This is a theorem in P.Griffiths Principles of Algebraic Geometry. I do not get a condition and the relation between two functions. $C^n$ below is the complex n-dimensional space.
Theorem: Suppose $f(z,w)$ is holomorphic in a disc $\Delta\subset C^n$ and $g(z,w)$ is holomorphic in $\bar{\Delta}-\{f=0\}$ and bounded. Then g extends to a holomorphic function on $\Delta$.
Here are my questions.
What is the exact relationship between f and g? It seems that they are only related by the isolated singularities of f.
Why g needs to be defined on the $\bar{\Delta}-\{f=0\}$ instead of $\Delta-\{f=0\}$?
Can one give a more intuitive explanation of this theorem as this seems more relaxed version of one-variable riemann extension theorem which simply replace g with f?
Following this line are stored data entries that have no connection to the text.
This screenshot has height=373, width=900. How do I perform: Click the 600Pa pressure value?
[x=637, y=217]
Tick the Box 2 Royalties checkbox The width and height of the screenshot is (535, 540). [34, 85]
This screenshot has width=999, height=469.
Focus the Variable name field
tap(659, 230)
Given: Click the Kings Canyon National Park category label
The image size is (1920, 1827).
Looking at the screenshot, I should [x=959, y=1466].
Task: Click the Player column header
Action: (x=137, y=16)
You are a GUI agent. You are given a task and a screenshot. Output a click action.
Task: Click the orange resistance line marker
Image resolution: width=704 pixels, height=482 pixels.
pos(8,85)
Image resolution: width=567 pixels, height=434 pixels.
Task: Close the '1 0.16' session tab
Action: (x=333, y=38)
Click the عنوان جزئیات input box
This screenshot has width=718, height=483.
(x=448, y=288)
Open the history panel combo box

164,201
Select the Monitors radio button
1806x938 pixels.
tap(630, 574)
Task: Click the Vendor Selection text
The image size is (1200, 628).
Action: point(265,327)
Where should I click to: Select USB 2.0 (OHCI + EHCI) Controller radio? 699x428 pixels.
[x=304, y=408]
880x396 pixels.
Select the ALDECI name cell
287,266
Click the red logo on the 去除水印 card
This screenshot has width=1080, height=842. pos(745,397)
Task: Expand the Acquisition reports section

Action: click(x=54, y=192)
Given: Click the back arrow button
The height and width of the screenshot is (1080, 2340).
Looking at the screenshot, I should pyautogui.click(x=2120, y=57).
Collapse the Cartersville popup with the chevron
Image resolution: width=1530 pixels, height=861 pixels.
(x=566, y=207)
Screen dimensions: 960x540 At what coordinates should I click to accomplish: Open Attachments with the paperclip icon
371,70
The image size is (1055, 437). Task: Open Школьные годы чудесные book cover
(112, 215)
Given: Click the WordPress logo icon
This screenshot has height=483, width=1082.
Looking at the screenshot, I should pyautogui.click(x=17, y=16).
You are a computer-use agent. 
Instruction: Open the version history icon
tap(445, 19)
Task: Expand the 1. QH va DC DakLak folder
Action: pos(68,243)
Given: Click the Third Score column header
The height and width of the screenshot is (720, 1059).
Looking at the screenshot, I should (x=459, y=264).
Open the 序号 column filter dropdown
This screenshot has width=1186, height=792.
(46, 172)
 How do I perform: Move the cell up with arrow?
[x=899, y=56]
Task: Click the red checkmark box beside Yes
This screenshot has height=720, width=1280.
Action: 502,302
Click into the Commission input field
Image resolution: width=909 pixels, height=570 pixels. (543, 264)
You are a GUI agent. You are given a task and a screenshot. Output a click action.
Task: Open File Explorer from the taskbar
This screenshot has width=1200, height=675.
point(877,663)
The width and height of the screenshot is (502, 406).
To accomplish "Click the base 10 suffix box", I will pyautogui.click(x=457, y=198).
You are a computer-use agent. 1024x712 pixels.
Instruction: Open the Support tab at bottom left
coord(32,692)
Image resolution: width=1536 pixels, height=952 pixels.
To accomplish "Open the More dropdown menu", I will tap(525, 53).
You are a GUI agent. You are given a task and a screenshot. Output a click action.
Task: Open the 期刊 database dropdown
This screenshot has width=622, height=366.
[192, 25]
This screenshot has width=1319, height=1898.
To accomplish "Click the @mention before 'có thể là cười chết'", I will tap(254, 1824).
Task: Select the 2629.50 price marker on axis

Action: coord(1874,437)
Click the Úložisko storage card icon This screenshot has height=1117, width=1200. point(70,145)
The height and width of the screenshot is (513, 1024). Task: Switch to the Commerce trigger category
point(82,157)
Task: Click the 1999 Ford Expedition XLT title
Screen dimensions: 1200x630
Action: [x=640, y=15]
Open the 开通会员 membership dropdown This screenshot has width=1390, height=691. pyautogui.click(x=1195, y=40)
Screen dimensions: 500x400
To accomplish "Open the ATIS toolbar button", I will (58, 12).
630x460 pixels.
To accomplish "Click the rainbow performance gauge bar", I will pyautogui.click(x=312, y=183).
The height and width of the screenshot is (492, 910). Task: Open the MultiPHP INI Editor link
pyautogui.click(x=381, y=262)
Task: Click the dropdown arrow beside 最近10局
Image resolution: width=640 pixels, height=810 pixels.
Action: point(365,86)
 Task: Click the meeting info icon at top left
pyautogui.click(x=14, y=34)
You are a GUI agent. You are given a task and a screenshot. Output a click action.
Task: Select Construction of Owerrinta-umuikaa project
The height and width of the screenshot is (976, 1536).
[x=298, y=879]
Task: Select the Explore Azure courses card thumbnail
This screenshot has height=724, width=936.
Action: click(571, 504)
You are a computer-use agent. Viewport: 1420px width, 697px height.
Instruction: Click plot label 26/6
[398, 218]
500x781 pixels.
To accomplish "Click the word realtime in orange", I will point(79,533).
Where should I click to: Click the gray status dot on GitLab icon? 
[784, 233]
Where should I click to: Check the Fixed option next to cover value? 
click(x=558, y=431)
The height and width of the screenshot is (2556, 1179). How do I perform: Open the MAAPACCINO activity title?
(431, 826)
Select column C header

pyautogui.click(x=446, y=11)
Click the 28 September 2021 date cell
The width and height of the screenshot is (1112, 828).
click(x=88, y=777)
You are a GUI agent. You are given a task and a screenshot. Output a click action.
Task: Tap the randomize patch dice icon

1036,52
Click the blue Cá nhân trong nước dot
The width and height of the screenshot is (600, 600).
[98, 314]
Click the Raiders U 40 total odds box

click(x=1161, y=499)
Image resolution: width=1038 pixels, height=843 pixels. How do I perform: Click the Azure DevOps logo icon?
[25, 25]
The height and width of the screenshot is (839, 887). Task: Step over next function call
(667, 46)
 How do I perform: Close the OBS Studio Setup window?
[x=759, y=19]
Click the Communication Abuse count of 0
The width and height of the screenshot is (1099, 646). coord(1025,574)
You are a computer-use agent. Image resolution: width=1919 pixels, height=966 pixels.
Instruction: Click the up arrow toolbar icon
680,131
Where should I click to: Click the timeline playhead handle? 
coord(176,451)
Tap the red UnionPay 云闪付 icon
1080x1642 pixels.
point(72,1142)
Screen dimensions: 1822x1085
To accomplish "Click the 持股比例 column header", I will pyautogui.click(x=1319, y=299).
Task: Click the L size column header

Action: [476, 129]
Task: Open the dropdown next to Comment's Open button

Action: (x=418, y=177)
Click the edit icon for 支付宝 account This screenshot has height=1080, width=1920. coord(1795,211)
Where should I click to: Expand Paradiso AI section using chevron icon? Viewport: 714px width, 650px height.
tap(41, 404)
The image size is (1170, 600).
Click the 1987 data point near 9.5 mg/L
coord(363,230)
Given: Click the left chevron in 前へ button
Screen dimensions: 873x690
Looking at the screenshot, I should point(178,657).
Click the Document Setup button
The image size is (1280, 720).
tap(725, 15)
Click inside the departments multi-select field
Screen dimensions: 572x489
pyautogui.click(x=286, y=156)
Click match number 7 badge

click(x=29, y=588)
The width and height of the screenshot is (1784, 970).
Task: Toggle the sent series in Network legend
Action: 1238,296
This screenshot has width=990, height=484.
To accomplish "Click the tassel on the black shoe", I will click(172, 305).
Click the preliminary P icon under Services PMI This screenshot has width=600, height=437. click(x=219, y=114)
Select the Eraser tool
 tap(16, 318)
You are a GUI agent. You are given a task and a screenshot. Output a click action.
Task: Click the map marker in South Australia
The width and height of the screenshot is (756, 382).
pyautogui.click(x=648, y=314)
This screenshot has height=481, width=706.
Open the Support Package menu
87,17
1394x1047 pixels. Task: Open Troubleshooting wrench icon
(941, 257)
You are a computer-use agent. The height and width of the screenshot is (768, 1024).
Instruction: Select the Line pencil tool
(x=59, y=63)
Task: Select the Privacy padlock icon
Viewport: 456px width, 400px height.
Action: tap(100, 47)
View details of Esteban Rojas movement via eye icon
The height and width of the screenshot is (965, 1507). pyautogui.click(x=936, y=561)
There is no relation between $f$ and $g$. The theorem just says that if $g$ is holomorphic and bounded on the complement of a zero set for holomorphic functions, then $g$ extends to a holomorphic function. The corresponding thing in one variable would be to say that if $g$ is holomorphic and bounded on the complement of a discrete set, then it extends (so just a variation of the usual formulation of Riemann's theorem on removable singularities).
This isn't really necessary. It's enough to assume that $g$ is holomorphic on $\Delta^2 \setminus \{ f=0 \}$ and locally bounded near every point in $\{ f=0 \}$. See for example Theorem 4.7.2 in Wiegerinck's notes on several complex variables
This is hopefully explained by 1. The theorem looks a little stronger like this: zero sets of holomorphic functions are removable for (locally) bounded holomorphic functions. Of course there are other very strong theorems about removable singularities in several complex variables. For example we have Hartogs' theorem: If $K$ is compact in $\Omega$ and $\Omega \setminus K$ is connected, then every function holomorphic on $\Omega \setminus K$ (bounded or not) extends to $\Omega$. Or another result (also due to Hartogs I think) in the same spirit as your question: If $V$ is a subvariety of $\Omega$ of codimension at least $2$, again every function holomorphic on $\Omega \setminus V$, bounded or not, extends across $V$.